Direction:
Rewrite the listing from its start through the line containing "Action: [x=145, y=72]", inclusive, as a two-column CSV with the headers instruction and response. Give one row per request, with its text and its answer each in a single quoted field and line breaks replaced by spaces.
※
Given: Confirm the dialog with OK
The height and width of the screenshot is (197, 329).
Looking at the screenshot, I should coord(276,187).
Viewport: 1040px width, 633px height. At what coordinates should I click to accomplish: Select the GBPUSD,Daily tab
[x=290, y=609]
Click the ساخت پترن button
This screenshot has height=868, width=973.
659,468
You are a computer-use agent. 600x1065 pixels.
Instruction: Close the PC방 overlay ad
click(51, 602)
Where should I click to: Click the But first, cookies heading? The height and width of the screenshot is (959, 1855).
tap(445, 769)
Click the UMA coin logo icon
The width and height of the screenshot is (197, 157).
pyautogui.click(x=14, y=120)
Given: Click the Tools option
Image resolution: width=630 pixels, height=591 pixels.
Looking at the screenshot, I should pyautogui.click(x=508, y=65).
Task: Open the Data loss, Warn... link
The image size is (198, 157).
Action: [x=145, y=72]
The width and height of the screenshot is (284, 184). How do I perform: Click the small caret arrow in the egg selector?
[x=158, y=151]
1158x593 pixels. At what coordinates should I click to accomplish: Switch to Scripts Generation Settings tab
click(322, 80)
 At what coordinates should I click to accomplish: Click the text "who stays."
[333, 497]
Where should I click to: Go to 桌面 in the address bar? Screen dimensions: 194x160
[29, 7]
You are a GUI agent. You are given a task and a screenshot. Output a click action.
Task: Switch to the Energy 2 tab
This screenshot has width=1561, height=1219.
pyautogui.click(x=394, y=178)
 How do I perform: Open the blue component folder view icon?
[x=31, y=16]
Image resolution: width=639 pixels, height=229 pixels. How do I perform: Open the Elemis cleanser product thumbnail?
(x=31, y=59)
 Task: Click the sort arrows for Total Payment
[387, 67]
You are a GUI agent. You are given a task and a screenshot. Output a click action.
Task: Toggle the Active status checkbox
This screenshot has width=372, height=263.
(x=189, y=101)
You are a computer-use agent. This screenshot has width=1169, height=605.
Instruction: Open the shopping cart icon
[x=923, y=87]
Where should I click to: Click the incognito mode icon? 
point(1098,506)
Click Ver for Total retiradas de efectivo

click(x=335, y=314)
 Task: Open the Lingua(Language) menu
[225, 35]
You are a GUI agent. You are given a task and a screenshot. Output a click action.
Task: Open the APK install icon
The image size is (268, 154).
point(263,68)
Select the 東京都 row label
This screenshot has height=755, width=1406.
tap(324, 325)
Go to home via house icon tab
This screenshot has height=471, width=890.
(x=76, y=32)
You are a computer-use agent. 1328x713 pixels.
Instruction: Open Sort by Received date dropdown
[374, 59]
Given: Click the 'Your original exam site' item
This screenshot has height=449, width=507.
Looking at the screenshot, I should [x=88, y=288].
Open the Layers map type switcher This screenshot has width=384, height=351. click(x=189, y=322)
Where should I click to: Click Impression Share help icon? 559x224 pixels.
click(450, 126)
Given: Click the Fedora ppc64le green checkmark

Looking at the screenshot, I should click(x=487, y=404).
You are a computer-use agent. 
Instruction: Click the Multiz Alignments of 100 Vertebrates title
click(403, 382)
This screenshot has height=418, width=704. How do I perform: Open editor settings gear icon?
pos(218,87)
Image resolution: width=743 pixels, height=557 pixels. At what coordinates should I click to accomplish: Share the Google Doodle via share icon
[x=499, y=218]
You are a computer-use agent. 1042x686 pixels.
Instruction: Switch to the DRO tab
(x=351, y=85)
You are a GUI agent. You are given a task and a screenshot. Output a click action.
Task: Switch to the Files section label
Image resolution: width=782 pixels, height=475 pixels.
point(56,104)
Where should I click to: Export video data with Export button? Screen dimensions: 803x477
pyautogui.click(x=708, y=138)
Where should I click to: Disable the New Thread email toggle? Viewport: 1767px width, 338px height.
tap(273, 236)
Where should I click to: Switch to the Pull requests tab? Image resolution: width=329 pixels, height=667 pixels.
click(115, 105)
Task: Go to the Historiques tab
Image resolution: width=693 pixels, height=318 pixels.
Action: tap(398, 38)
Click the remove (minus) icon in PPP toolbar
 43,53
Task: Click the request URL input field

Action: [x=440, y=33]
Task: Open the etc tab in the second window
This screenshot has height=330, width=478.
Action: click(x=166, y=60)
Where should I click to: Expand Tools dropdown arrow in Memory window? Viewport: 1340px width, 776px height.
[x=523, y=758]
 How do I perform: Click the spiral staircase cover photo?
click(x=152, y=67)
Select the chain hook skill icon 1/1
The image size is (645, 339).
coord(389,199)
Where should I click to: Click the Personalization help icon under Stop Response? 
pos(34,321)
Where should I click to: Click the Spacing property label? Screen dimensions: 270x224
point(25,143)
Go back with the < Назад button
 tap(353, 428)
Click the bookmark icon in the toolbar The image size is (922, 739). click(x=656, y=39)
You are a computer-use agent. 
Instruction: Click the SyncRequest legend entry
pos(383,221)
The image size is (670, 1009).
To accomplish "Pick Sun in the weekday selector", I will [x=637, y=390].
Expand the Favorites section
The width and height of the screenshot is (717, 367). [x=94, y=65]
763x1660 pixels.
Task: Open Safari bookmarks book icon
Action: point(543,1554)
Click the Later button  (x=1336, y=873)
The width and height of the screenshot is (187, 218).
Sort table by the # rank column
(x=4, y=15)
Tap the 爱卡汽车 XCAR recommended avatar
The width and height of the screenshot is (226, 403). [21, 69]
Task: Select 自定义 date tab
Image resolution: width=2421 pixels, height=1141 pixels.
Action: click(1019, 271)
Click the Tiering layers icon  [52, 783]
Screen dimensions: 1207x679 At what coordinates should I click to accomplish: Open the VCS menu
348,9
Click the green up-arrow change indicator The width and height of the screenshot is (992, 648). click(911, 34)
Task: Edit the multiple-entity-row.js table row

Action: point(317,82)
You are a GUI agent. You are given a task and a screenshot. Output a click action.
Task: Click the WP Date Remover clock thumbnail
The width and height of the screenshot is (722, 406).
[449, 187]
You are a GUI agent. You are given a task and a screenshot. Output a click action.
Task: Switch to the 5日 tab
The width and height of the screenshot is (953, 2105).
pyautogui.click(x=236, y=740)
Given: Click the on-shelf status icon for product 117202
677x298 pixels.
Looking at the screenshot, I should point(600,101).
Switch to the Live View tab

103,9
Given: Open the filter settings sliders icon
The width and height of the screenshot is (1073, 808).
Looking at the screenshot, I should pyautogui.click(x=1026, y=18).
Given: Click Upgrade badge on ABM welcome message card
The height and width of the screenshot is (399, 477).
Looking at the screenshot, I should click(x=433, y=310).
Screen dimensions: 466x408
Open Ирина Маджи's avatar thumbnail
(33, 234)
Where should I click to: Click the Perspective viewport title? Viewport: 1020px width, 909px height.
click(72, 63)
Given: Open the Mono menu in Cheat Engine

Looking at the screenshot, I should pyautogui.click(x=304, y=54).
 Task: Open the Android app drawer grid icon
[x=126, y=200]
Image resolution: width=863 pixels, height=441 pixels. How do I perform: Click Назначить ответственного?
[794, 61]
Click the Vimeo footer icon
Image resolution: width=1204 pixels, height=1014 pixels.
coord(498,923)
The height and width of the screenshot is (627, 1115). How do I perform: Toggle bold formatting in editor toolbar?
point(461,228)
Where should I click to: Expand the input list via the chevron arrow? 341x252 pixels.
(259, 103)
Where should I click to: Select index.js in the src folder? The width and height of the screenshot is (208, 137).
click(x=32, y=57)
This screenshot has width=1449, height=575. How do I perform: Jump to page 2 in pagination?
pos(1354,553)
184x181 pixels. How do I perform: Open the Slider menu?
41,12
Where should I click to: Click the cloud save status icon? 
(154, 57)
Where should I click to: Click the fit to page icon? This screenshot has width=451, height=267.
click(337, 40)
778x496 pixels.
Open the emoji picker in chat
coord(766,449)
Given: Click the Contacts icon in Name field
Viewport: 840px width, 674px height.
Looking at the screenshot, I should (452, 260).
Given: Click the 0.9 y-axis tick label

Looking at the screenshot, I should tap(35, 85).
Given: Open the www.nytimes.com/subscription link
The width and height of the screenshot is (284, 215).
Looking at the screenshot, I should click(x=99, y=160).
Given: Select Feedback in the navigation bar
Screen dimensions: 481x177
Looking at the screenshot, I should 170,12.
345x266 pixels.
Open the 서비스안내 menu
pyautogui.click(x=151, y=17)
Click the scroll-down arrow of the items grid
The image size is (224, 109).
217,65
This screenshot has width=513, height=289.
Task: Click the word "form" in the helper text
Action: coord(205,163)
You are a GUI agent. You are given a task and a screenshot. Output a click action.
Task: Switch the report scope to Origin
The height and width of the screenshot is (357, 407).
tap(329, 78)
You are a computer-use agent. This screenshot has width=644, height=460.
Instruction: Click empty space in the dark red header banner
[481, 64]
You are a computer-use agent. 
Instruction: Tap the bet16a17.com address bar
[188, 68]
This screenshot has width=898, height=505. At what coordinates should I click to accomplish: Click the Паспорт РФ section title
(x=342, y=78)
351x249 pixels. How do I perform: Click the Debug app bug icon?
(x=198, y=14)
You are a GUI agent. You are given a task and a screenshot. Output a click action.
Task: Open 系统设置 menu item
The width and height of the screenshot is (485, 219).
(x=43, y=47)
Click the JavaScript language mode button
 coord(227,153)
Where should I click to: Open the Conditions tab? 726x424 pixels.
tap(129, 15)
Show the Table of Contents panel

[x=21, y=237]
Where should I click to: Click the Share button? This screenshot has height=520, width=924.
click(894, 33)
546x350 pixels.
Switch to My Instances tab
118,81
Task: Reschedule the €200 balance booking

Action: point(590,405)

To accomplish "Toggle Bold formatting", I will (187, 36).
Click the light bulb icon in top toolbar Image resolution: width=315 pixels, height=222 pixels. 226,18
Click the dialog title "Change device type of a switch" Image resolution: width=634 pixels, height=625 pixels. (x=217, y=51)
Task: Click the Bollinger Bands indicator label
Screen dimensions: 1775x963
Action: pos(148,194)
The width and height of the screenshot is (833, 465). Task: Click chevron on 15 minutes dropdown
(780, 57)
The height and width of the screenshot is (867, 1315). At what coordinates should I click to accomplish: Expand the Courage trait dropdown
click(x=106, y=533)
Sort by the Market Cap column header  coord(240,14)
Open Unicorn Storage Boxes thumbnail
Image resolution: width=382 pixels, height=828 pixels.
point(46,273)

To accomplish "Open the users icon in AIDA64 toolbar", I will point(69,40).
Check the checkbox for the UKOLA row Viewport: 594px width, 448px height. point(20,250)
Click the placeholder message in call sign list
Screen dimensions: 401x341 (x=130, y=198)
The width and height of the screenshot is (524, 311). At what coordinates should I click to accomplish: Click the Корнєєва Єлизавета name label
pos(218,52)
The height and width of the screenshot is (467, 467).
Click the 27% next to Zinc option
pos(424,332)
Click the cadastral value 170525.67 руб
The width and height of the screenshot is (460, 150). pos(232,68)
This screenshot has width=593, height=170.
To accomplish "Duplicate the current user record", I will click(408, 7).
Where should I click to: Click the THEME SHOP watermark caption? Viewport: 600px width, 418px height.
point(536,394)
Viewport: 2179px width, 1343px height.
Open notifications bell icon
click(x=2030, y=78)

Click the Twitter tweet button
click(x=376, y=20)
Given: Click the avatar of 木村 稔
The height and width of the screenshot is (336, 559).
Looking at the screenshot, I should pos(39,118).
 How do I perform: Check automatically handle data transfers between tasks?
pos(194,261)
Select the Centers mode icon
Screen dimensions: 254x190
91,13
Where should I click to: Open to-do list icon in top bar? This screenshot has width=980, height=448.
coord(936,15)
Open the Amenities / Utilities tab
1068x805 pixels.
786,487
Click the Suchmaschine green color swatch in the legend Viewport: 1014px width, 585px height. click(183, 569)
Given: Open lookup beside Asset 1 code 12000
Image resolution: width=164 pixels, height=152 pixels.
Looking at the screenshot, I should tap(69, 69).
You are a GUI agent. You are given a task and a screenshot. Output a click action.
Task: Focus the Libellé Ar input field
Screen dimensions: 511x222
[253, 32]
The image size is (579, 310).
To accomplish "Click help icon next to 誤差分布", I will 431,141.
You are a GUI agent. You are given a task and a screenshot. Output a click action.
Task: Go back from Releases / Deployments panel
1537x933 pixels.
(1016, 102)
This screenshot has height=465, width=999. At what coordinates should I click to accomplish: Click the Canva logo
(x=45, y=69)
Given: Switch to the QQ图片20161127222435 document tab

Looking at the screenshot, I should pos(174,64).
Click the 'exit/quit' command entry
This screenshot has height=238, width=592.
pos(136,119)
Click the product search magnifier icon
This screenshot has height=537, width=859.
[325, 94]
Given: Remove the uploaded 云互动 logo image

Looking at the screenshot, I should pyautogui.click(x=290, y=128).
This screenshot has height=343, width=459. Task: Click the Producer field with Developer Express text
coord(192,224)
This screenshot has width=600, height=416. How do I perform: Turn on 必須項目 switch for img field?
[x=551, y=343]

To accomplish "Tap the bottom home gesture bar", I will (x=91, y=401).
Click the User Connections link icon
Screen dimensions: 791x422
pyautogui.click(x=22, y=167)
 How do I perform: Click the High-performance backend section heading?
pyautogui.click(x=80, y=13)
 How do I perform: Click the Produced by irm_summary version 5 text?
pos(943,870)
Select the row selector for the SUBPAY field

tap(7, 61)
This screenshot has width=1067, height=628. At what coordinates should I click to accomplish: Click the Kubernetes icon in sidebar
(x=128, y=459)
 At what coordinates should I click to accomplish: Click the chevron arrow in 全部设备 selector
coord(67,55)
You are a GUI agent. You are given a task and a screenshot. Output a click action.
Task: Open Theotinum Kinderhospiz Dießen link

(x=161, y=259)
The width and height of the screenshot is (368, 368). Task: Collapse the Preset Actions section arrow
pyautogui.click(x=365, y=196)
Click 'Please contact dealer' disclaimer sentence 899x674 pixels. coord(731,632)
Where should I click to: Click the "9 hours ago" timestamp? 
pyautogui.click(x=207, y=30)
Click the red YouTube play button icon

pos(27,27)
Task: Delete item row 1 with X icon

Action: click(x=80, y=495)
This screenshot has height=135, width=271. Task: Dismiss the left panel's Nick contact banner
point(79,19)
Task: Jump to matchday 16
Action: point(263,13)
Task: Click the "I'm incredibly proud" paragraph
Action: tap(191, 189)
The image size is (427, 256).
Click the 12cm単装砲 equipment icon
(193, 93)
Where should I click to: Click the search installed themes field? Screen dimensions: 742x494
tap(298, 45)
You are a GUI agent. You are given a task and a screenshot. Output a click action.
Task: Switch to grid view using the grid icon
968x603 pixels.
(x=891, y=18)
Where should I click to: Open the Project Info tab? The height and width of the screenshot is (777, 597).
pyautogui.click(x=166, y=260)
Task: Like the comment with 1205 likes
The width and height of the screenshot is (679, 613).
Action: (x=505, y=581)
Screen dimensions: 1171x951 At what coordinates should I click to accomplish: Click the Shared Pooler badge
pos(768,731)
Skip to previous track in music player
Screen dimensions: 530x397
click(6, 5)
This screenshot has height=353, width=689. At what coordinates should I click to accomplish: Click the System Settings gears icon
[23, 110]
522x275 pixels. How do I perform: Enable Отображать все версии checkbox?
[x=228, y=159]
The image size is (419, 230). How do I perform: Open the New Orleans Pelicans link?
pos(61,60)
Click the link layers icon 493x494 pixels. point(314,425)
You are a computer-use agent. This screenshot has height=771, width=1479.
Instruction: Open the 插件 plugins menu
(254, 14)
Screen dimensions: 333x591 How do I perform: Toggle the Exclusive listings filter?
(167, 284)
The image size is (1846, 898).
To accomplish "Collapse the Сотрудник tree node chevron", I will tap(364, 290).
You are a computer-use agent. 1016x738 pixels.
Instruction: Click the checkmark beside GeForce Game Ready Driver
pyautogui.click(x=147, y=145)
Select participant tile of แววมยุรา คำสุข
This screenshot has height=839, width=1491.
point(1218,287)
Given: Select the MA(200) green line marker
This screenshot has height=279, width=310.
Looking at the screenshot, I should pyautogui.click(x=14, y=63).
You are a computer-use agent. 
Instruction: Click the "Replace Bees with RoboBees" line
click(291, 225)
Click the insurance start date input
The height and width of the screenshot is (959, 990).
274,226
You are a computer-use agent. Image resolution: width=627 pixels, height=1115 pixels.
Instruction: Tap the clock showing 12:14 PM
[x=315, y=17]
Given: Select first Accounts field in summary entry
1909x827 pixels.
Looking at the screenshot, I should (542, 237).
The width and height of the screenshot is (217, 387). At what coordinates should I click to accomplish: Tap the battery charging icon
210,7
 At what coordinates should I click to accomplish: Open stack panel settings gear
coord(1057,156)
※
Answer for this exercise:
instruction,response
"Given: Confirm the dialog with OK The height and width of the screenshot is (197, 329).","Looking at the screenshot, I should coord(276,187)."
"Viewport: 1040px width, 633px height. At what coordinates should I click to accomplish: Select the GBPUSD,Daily tab","[x=290, y=609]"
"Click the ساخت پترن button This screenshot has height=868, width=973.","659,468"
"You are a computer-use agent. 600x1065 pixels. Instruction: Close the PC방 overlay ad","click(51, 602)"
"Where should I click to: Click the But first, cookies heading? The height and width of the screenshot is (959, 1855).","tap(445, 769)"
"Click the UMA coin logo icon The width and height of the screenshot is (197, 157).","pyautogui.click(x=14, y=120)"
"Given: Click the Tools option Image resolution: width=630 pixels, height=591 pixels.","Looking at the screenshot, I should pyautogui.click(x=508, y=65)."
"Task: Open the Data loss, Warn... link The image size is (198, 157).","Action: [x=145, y=72]"